WORK INSTRUCTIONS: Count how many lines of the material below contain the string "should", treating uppercase and lowercase as different. Reply with the number alone.

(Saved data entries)
☆ ☆ ☆ ☆
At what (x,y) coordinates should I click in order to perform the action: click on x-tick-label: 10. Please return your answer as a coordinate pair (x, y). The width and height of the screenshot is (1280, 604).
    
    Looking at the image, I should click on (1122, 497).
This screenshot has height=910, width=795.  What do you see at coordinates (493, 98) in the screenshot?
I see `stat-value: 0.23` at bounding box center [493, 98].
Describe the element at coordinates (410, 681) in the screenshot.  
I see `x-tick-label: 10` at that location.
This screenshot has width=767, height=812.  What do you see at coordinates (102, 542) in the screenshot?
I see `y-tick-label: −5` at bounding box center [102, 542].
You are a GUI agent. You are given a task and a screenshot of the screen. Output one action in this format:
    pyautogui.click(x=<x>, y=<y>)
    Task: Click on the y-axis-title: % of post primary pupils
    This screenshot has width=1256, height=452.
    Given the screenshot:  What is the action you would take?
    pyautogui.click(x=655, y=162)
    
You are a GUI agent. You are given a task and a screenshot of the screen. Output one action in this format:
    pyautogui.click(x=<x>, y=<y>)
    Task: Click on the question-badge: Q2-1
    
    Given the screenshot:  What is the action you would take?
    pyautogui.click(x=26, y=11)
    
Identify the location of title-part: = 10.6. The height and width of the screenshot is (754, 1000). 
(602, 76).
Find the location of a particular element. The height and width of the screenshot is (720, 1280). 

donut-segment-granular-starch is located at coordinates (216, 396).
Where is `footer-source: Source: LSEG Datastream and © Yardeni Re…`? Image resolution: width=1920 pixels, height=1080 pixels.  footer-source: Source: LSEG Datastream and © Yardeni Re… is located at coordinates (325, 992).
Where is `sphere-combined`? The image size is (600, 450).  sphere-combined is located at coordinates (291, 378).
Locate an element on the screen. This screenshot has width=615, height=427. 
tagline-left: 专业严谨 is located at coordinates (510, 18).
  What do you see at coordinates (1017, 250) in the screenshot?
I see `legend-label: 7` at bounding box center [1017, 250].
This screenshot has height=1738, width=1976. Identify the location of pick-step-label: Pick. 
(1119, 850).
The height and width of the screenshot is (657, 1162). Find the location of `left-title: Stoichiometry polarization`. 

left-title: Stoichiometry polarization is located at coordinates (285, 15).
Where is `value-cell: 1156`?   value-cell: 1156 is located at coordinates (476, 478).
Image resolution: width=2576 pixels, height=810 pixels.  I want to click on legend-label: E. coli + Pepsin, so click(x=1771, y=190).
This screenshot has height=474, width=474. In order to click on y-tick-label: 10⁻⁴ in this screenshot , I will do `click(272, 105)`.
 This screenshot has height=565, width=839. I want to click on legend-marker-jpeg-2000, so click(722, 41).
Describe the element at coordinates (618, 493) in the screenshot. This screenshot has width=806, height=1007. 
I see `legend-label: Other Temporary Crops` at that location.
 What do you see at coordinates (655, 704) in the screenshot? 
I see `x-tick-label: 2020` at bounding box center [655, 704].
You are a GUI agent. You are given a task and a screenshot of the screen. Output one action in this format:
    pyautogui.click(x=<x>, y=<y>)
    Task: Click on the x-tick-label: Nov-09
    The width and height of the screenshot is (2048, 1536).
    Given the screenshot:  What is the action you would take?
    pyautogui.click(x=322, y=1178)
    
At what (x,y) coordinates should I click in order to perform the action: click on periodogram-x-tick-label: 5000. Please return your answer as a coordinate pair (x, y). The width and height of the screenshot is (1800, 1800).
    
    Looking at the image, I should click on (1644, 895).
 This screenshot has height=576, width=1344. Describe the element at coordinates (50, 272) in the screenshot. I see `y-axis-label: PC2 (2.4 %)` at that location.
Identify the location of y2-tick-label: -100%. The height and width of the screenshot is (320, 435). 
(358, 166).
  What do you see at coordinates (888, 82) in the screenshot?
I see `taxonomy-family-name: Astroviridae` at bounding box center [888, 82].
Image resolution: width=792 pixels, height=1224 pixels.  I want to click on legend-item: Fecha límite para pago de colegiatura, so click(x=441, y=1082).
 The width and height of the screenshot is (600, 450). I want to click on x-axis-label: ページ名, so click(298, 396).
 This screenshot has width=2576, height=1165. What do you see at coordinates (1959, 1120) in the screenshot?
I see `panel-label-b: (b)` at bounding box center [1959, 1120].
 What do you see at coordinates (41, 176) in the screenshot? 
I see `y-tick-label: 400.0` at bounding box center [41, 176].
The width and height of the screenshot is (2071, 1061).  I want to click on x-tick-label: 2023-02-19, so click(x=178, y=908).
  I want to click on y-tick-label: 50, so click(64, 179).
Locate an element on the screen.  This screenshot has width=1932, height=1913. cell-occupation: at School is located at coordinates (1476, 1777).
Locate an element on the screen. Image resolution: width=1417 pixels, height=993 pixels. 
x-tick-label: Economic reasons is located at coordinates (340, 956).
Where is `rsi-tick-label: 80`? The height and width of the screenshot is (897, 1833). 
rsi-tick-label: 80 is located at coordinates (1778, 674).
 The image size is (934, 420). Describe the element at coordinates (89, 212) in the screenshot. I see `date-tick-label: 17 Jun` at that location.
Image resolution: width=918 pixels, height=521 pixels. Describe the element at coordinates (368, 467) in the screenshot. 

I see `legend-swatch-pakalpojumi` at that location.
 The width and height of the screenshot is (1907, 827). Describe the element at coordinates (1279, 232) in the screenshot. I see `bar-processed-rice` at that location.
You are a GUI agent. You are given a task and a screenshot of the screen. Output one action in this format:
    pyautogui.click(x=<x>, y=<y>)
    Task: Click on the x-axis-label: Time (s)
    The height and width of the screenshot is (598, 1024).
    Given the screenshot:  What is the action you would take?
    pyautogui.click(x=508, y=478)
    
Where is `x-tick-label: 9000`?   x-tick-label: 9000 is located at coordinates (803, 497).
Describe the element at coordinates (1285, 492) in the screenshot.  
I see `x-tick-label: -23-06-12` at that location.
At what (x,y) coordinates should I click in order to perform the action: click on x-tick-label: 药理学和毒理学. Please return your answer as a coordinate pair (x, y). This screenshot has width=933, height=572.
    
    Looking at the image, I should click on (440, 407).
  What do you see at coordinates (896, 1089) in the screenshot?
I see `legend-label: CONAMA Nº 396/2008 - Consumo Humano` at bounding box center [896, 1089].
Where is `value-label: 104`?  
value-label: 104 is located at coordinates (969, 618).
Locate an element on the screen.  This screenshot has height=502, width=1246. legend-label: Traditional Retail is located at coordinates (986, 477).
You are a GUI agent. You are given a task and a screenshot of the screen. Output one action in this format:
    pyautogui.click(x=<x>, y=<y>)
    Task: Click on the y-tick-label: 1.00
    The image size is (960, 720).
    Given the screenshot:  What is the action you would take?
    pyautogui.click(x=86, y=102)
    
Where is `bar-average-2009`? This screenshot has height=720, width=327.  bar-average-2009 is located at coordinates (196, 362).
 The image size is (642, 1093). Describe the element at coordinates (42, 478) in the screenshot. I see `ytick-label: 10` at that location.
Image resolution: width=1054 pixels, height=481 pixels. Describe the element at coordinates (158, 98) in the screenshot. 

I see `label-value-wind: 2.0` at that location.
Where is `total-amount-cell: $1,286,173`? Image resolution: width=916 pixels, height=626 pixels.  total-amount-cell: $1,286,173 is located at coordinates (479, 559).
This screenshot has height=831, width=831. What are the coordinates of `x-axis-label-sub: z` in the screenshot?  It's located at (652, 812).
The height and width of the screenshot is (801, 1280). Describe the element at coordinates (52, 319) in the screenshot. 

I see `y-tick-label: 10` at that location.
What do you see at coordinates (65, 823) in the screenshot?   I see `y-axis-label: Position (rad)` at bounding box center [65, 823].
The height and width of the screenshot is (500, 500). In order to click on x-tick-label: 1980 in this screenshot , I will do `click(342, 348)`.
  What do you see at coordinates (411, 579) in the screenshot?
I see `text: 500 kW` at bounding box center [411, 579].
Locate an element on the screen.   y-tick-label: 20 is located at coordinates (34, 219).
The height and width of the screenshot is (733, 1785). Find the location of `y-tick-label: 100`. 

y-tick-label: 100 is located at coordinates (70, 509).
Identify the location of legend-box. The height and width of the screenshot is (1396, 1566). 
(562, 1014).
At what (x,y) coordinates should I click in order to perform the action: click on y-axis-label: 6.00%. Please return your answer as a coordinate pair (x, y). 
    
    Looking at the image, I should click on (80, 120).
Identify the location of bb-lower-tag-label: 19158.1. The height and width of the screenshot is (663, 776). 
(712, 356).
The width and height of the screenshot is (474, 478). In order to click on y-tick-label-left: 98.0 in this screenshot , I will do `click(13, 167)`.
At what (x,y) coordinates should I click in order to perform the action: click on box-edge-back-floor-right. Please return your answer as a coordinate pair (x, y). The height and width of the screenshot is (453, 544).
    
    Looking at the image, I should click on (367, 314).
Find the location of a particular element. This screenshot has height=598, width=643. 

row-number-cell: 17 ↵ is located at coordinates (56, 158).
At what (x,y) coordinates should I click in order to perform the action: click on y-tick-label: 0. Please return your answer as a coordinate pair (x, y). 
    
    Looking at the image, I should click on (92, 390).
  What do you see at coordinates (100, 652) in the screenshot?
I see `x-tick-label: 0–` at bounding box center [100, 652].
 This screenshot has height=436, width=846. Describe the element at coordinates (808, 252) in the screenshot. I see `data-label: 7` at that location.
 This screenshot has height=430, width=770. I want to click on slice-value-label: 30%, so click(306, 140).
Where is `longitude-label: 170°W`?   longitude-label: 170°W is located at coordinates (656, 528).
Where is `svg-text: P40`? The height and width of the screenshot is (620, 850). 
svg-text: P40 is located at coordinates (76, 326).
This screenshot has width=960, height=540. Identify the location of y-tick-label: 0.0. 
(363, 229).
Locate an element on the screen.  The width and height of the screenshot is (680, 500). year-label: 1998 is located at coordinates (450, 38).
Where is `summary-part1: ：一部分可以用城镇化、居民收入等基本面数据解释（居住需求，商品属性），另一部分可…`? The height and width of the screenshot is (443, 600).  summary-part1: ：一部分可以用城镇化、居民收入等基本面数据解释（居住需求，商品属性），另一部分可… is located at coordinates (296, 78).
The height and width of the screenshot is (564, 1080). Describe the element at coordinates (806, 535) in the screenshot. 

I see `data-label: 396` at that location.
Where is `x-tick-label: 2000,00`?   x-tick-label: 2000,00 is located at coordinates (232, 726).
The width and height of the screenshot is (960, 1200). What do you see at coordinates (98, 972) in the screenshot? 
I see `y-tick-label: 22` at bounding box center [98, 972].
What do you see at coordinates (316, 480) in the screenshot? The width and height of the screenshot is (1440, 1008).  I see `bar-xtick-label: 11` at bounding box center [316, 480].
☆ ☆ ☆ ☆
RESPONSE AREA: 12